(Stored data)
-------------------------

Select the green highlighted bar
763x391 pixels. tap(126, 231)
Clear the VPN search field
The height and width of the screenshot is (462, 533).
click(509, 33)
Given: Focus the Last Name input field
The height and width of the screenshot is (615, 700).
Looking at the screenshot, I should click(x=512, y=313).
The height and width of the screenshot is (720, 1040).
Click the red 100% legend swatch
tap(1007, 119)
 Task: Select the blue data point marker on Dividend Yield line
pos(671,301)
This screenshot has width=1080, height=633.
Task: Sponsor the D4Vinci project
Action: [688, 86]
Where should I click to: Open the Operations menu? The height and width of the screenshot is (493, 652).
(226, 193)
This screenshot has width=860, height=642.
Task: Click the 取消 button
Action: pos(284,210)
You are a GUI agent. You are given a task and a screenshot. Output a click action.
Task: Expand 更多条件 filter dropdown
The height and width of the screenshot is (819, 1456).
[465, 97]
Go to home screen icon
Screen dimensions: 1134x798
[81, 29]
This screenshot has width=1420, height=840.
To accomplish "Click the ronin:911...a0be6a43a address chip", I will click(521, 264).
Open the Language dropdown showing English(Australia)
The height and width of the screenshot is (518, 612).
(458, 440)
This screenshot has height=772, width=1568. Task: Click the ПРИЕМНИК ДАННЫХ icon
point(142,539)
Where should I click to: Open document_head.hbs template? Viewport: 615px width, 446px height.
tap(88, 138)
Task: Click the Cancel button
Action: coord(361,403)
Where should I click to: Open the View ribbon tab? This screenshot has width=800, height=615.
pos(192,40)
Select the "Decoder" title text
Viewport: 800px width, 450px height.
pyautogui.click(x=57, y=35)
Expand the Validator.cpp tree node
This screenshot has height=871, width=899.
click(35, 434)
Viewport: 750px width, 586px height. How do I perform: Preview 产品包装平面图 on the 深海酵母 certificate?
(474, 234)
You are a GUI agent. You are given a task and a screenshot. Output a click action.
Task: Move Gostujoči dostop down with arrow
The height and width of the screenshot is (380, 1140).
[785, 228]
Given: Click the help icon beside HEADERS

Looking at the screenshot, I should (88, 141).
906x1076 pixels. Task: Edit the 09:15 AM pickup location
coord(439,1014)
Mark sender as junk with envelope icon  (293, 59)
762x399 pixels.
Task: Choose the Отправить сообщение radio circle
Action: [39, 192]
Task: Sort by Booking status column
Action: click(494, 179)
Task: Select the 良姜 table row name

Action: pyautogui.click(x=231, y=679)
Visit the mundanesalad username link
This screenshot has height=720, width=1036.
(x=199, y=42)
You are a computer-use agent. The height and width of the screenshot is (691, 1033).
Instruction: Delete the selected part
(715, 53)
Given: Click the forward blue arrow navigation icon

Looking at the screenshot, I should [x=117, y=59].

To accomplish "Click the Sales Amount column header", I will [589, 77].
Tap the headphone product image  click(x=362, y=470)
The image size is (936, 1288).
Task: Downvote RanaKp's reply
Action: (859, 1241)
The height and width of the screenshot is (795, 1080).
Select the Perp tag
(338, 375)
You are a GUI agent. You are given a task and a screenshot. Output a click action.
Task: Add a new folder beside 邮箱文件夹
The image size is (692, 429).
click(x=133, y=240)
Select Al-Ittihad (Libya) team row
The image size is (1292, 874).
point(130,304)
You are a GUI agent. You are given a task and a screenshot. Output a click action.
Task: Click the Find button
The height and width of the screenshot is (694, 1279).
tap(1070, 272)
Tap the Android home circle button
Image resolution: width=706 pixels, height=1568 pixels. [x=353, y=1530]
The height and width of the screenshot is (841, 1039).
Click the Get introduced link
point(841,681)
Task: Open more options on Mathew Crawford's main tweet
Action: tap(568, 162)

-------------------------

**Your task**
Would you please copy the lines above, from the one holding "Tap the headphone" through the last, and nothing else?

**Output for this exercise**
Tap the headphone product image  click(x=362, y=470)
The image size is (936, 1288).
Task: Downvote RanaKp's reply
Action: (859, 1241)
The height and width of the screenshot is (795, 1080).
Select the Perp tag
(338, 375)
You are a GUI agent. You are given a task and a screenshot. Output a click action.
Task: Add a new folder beside 邮箱文件夹
The image size is (692, 429).
click(x=133, y=240)
Select Al-Ittihad (Libya) team row
The image size is (1292, 874).
point(130,304)
You are a GUI agent. You are given a task and a screenshot. Output a click action.
Task: Click the Find button
The height and width of the screenshot is (694, 1279).
tap(1070, 272)
Tap the Android home circle button
Image resolution: width=706 pixels, height=1568 pixels. [x=353, y=1530]
The height and width of the screenshot is (841, 1039).
Click the Get introduced link
point(841,681)
Task: Open more options on Mathew Crawford's main tweet
Action: tap(568, 162)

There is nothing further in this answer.